Is Xcode an Apple product

Xcode Ghost: how the biggest Apple hack in history came about

Stephan Wiesend

As part of the Epic process, internal emails from 2015 were released providing new information about Xcode Ghost.

EnlargeXcodeGhost has now been found in Xcode 7 as well.
© Fotolia / Dmitry Nikolaev

The current court case between Apple and Epic (we report about it here daily) keeps causing surprises, so Apple had to publish numerous internal documents. Internal emails published in which Apple managers commented on an incident in 2015 are particularly embarrassing for Apple.

At the end of 2015, unknown hackers had provided a version of Apple's Xcode development environment, which could be downloaded more easily and quickly in China than from lame Apple servers. Especially among Chinese developers, they later used the notorious developer software known as Xcode Ghost, which the hackers had secretly manipulated. Every app created with it was provided with malware, all of which were very popular in China, such as WeChat Apps. This made it possible to bypass the security precautions of the App Store and millions of users installed apps contaminated with malware. At the time, Apple warned of the most important infected apps and deleted the affected app versions. So far, however, neither the number of infected apps nor the number of users affected was known. But since important apps like Wechat were affected, it was already suspected that thousands of apps and millions of customers were affected.

128 million victims

According to internal emails from Apple, a record 128 million users and more than 2500 apps were affected at the time of the discovery. "In total, 128M customers have downloaded the 2500+ apps that were affected LTD." Said Dale Bagwell, the manager of iTunes customer service. In the US, 18 million users were affected, 55 percent of those affected were Chinese Apple users. As other emails showed, the initial plan was to notify these customers by email.
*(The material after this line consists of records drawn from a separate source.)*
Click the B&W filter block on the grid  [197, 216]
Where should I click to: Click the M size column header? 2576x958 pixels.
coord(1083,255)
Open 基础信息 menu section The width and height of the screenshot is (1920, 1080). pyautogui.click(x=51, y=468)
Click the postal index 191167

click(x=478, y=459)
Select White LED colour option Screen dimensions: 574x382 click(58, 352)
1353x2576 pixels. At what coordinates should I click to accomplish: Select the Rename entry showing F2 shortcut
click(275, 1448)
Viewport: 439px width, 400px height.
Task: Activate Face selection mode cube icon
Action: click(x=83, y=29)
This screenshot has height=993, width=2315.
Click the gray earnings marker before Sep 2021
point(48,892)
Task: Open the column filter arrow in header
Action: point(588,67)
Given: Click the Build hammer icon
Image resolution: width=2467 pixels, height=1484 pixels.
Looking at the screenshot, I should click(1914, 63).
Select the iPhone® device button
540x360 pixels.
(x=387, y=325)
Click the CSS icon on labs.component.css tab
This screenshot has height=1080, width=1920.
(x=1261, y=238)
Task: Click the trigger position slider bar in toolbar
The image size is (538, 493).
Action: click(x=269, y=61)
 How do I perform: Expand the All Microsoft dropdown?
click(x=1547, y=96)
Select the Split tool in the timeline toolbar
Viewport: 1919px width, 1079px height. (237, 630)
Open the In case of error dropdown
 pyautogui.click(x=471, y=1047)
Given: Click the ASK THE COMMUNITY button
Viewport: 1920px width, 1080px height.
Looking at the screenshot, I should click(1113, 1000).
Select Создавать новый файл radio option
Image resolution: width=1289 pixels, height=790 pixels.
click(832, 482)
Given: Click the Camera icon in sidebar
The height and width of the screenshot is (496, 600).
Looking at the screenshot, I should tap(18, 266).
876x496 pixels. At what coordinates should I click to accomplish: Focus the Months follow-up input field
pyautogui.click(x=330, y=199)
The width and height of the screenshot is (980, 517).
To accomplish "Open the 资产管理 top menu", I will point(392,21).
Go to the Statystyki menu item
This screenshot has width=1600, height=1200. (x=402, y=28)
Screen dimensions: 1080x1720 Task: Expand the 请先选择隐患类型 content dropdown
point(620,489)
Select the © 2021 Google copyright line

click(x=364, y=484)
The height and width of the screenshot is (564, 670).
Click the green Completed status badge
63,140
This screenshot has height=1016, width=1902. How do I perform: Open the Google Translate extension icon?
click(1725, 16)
Due to the large number of customers, this would have overloaded the software provided for this purpose and the dispatch would have taken a week - apart from a further delay due to the localization of the messages in numerous languages. Apple and Phil Schiller, who was responsible for the App Store at the time, decided to notify the developers of the apps and removed the affected versions. In addition, Apple published a short list of the most important affected apps and posted information about the incident on a website. The Macwelt also reported in detail at the time.

Was the malware dangerous?

The malware itself wasn't particularly dangerous; according to security researchers, after installing an app, it mainly downloaded information about the affected device to a remote server. This included the name of the app, network information, iPhone ID data and device names - no personal data or passwords. According to Palo Alto Networks, with a few changes it would have been able to intercept passwords or delete data.

Our opinion

Obviously, Apple tried to limit the damage back then and never published the true number of users affected. The rather minor damage caused by the software is no excuse for this lack of openness.